:: Your assignment ::
Rewrite the material below as a JSON list of strings, one string per line and blank lines omitted, covering only the part from the first line through the line containing "Looking at the image, I should click on (124, 538).".
=======
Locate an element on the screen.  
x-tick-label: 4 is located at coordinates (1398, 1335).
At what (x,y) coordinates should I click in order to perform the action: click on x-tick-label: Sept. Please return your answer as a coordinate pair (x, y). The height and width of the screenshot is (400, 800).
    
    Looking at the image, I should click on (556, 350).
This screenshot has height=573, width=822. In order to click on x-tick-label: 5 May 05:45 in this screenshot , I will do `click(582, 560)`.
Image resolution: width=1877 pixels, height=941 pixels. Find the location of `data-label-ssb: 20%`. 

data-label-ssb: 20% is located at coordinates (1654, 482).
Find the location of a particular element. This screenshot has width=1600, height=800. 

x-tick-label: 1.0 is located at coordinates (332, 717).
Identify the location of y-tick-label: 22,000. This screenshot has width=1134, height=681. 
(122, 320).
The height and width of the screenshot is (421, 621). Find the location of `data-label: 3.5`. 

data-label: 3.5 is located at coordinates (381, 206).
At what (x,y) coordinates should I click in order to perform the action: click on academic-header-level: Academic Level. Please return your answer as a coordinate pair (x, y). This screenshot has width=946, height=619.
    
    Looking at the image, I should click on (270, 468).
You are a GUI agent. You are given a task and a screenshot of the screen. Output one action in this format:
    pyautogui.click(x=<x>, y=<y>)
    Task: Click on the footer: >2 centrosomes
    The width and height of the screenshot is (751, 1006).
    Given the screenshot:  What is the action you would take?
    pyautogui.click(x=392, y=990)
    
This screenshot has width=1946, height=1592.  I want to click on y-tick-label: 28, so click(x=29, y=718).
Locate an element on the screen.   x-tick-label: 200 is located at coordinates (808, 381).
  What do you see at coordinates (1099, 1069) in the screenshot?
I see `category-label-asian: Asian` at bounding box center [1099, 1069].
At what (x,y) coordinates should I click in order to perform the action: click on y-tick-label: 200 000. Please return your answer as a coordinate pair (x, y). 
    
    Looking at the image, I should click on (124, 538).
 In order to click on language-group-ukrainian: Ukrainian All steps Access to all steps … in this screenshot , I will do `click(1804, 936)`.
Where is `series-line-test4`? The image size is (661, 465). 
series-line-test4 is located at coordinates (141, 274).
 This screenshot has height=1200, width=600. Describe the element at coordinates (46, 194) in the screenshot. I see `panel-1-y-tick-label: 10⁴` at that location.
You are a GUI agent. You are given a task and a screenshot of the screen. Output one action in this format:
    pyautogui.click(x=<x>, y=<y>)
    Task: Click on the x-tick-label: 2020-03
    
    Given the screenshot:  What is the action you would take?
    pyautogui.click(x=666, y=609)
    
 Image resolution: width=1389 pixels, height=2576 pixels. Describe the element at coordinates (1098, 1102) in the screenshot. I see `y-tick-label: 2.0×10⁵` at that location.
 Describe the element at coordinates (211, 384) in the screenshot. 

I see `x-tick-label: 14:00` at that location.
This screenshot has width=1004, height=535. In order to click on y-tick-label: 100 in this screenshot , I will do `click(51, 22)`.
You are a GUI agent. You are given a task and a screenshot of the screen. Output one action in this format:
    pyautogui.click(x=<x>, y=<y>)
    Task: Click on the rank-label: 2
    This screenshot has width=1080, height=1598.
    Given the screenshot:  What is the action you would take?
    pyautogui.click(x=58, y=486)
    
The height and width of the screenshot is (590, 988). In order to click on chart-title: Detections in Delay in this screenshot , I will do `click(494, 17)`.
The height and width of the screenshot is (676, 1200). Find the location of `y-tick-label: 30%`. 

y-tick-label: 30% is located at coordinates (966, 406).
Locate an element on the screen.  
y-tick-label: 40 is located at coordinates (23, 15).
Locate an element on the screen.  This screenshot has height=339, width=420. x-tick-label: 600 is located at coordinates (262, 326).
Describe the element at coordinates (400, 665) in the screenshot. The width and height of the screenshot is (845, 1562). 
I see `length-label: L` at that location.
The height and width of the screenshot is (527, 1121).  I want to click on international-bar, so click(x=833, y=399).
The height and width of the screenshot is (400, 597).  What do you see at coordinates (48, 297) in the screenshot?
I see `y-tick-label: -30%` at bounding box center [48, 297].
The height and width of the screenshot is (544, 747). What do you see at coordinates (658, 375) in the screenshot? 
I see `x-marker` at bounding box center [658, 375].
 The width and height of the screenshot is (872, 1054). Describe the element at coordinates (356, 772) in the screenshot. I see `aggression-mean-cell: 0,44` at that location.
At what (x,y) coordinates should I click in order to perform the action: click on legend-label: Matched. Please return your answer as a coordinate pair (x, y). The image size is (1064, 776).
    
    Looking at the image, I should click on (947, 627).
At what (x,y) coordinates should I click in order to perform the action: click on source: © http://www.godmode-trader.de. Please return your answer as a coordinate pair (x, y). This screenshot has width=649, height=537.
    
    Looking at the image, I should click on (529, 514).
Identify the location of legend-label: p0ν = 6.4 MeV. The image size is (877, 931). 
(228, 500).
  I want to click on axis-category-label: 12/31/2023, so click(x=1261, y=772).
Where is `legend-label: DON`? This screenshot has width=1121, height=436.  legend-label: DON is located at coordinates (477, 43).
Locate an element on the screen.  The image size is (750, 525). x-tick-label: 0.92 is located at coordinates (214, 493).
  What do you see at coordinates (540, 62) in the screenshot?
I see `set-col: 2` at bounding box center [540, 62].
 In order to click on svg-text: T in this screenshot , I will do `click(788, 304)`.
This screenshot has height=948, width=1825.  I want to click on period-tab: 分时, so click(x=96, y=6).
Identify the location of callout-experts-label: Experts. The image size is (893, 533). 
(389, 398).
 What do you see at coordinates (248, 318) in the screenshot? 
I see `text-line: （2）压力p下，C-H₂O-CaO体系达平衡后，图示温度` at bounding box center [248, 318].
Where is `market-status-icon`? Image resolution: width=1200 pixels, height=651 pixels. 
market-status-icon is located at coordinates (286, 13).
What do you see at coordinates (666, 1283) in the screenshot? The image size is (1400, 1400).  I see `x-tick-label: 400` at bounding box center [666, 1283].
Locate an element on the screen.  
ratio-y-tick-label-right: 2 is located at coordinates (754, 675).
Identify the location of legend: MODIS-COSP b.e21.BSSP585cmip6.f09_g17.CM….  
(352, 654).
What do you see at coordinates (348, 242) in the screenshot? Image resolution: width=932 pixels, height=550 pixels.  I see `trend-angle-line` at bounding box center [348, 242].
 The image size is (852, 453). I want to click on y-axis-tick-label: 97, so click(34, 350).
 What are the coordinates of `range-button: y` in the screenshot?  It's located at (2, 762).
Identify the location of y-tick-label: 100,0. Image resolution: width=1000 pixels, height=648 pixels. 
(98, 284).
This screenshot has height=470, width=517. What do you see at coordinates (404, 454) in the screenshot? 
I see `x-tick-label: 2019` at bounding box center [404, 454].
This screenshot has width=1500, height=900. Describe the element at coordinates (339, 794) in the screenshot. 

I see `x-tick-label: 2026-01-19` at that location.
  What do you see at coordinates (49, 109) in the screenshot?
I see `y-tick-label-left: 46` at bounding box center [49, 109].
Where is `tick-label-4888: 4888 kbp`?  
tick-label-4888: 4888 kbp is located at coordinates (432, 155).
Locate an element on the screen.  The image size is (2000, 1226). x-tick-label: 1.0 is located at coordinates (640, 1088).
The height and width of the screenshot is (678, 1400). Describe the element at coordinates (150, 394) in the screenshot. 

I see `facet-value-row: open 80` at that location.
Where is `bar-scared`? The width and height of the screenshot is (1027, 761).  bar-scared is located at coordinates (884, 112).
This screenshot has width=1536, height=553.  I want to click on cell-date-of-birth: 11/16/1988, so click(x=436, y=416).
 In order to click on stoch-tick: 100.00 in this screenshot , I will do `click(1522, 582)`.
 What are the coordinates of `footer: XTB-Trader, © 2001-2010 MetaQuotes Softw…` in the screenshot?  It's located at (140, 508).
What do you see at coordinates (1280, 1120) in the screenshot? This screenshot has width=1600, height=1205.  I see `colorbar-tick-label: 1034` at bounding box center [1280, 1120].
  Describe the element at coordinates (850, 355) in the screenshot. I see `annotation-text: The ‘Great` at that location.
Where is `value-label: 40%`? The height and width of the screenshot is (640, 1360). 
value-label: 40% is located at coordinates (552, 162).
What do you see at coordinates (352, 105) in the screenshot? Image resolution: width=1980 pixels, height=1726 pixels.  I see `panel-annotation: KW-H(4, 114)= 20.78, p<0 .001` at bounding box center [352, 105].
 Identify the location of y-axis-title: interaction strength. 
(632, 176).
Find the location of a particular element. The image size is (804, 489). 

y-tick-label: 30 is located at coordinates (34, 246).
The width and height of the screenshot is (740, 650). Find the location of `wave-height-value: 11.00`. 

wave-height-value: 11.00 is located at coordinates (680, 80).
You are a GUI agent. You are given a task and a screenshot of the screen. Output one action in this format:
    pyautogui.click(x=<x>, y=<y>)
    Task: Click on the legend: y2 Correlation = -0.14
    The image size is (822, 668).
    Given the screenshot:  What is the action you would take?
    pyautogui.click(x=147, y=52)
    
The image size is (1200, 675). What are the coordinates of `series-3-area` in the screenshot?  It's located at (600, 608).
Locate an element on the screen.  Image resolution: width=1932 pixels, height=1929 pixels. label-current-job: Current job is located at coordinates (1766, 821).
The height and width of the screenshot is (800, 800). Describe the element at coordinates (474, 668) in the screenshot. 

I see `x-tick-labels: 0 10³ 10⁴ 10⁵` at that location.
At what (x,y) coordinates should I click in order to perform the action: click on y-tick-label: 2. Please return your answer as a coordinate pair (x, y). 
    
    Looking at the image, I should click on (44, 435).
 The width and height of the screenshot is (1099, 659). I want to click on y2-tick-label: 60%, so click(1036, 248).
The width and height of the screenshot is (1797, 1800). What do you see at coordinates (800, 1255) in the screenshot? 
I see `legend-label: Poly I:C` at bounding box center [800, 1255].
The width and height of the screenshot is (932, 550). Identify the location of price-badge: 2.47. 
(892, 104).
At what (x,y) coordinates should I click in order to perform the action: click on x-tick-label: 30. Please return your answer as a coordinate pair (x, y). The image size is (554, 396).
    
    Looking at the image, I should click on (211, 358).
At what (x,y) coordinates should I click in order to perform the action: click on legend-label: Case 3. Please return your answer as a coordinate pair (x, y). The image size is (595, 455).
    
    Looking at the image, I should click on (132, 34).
=======
:: Task result ::
[
  "Locate an element on the screen.  ",
  "x-tick-label: 4 is located at coordinates (1398, 1335).",
  "At what (x,y) coordinates should I click in order to perform the action: click on x-tick-label: Sept. Please return your answer as a coordinate pair (x, y). The height and width of the screenshot is (400, 800).",
  "    Looking at the image, I should click on (556, 350).",
  "This screenshot has height=573, width=822. In order to click on x-tick-label: 5 May 05:45 in this screenshot , I will do `click(582, 560)`.",
  "Image resolution: width=1877 pixels, height=941 pixels. Find the location of `data-label-ssb: 20%`. ",
  "data-label-ssb: 20% is located at coordinates (1654, 482).",
  "Find the location of a particular element. This screenshot has width=1600, height=800. ",
  "x-tick-label: 1.0 is located at coordinates (332, 717).",
  "Identify the location of y-tick-label: 22,000. This screenshot has width=1134, height=681. ",
  "(122, 320).",
  "The height and width of the screenshot is (421, 621). Find the location of `data-label: 3.5`. ",
  "data-label: 3.5 is located at coordinates (381, 206).",
  "At what (x,y) coordinates should I click in order to perform the action: click on academic-header-level: Academic Level. Please return your answer as a coordinate pair (x, y). This screenshot has width=946, height=619.",
  "    Looking at the image, I should click on (270, 468).",
  "You are a GUI agent. You are given a task and a screenshot of the screen. Output one action in this format:",
  "    pyautogui.click(x=<x>, y=<y>)",
  "    Task: Click on the footer: >2 centrosomes",
  "    The width and height of the screenshot is (751, 1006).",
  "    Given the screenshot:  What is the action you would take?",
  "    pyautogui.click(x=392, y=990)",
  "This screenshot has width=1946, height=1592.  I want to click on y-tick-label: 28, so click(x=29, y=718).",
  "Locate an element on the screen.   x-tick-label: 200 is located at coordinates (808, 381).",
  "  What do you see at coordinates (1099, 1069) in the screenshot?",
  "I see `category-label-asian: Asian` at bounding box center [1099, 1069].",
  "At what (x,y) coordinates should I click in order to perform the action: click on y-tick-label: 200 000. Please return your answer as a coordinate pair (x, y). ",
  "    Looking at the image, I should click on (124, 538)."
]